Head Counselor: You both do understand that we're trying to save your souls from eternal life in Hell?
Butters: Well, sure, I guess!
Bradley: Only through Christ can we cleanse our souls.
Head Counselor: And you do know the rule, which states that no impure or immoral images are allowed to be seen by the eye?
Butters: Well, yeah. Sure!
Bradley: So let's purify ourselves from everything that makes the body or soul unclean, Corinthians Chapter 7.
Head Counselor: Then do you mind telling us why we found this 1979 Sears men's underwear catalogue in your room.
Bradley: That's... that's mine.
Head Counselor: You know this is strictly forbidden!
Butters: I don't understand. What's wrong with underwear?
Head Counselor: What's wrong? This is what makes you confused! Don't you get it? This is confusing you right now, isn't it?
(The counselor got up from his desk to wave the pages of the catalogue in Butters' face)

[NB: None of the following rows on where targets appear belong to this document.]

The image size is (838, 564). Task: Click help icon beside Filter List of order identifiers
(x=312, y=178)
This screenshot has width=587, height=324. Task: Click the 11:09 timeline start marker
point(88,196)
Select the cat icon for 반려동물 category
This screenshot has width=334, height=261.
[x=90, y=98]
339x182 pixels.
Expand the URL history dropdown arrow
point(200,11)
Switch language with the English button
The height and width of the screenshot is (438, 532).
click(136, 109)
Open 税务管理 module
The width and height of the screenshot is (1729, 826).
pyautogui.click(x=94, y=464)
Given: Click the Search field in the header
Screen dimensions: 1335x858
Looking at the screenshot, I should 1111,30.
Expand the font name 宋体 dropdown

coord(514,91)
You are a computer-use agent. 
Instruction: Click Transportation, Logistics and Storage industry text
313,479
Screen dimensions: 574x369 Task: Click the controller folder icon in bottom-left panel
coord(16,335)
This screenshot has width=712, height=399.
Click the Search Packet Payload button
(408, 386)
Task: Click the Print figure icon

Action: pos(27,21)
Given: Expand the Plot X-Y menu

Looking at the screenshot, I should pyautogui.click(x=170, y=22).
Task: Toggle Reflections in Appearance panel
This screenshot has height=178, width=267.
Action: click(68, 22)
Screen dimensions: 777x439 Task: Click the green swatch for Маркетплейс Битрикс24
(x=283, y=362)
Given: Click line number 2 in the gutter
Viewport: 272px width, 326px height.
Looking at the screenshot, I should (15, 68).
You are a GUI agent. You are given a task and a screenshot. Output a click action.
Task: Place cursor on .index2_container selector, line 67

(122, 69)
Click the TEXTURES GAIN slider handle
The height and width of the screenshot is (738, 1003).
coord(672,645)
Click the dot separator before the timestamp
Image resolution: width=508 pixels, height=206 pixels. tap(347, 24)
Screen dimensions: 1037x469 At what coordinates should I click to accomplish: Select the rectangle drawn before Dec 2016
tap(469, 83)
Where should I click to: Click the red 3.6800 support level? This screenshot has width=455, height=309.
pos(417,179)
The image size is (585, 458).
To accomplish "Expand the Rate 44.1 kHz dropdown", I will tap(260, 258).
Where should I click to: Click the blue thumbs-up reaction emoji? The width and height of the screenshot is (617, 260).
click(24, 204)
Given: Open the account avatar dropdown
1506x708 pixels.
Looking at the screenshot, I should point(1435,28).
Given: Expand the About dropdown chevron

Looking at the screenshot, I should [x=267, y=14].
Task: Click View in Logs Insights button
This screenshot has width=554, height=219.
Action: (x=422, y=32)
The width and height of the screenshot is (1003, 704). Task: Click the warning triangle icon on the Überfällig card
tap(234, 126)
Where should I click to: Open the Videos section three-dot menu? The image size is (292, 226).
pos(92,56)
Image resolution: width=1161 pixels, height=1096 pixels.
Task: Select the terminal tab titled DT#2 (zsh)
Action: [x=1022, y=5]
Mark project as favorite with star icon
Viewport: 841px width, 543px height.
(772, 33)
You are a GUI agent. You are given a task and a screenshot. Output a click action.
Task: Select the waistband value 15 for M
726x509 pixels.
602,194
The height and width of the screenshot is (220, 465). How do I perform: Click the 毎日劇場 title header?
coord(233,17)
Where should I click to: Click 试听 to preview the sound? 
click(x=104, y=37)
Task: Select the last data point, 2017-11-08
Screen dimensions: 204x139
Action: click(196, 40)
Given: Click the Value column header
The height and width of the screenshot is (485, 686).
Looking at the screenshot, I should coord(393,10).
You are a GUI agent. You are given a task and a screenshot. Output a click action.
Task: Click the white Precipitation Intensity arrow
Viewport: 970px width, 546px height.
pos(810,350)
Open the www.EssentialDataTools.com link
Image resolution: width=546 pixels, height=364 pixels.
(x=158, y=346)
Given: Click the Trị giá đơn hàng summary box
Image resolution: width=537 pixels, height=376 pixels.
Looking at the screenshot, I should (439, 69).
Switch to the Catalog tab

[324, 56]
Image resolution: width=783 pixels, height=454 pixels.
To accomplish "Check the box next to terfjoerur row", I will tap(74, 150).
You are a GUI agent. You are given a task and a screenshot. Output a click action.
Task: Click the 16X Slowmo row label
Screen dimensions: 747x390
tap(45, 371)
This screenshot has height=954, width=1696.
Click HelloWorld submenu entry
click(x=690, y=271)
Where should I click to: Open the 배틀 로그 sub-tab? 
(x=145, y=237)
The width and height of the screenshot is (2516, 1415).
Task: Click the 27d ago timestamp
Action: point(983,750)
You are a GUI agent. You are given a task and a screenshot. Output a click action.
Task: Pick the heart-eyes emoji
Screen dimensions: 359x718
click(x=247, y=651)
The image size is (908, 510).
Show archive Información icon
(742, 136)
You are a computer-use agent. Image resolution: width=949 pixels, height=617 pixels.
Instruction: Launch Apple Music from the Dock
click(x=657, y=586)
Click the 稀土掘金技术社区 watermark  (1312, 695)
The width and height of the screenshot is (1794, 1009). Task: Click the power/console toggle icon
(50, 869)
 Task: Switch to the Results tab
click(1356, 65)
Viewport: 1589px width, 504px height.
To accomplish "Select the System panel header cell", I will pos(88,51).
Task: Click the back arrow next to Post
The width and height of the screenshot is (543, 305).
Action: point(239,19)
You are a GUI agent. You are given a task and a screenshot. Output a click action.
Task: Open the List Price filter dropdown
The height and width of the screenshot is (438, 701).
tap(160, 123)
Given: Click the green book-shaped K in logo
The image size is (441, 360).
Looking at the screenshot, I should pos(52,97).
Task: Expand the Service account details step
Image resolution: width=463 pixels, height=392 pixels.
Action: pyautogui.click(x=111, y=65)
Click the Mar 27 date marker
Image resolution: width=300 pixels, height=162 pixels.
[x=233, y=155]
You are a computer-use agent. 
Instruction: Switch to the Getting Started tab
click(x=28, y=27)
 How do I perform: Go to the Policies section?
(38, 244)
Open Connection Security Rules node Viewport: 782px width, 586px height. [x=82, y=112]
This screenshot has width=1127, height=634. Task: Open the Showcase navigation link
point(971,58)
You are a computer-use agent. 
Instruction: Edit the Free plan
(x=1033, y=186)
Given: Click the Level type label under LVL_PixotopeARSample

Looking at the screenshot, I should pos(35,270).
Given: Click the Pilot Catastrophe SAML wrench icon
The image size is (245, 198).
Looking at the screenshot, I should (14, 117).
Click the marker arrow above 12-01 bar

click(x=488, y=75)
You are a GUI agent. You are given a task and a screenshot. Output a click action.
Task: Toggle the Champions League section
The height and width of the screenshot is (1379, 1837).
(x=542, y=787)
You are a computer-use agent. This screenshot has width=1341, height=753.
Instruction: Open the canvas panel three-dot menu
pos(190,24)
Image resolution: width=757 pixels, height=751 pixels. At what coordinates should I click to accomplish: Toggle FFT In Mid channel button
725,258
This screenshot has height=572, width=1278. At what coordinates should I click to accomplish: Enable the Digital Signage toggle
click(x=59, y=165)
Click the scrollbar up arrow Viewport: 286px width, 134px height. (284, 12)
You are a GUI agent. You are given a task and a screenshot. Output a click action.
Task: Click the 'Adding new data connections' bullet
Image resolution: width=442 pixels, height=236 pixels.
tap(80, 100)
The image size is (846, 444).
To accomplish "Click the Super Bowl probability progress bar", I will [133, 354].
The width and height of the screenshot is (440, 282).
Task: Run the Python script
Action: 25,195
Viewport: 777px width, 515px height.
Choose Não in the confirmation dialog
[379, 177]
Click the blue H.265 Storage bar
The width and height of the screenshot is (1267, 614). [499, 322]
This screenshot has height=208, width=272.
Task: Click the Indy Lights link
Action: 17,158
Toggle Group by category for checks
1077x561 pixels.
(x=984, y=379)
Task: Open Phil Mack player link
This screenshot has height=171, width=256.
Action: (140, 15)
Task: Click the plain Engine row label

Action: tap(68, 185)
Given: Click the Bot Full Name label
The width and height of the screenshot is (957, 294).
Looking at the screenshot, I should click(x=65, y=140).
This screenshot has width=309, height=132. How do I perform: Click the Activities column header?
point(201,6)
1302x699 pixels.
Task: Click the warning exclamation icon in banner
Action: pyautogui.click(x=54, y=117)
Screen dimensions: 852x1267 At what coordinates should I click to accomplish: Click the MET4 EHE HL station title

Butters: Yes, it's all very confusing!
Head Counselor: This is just as much your fault, Butters. Bradley is your accountabilibuddy. That makes you accountabillibuddyable. Both of you boys' behavior is jeopardizing all of the work we're doing here to save these kids!
(A gunshot is heard)
Head Counselor: Oh... no. Right, for having contraband in your room, you will both do penance by writing scripture for the next four days.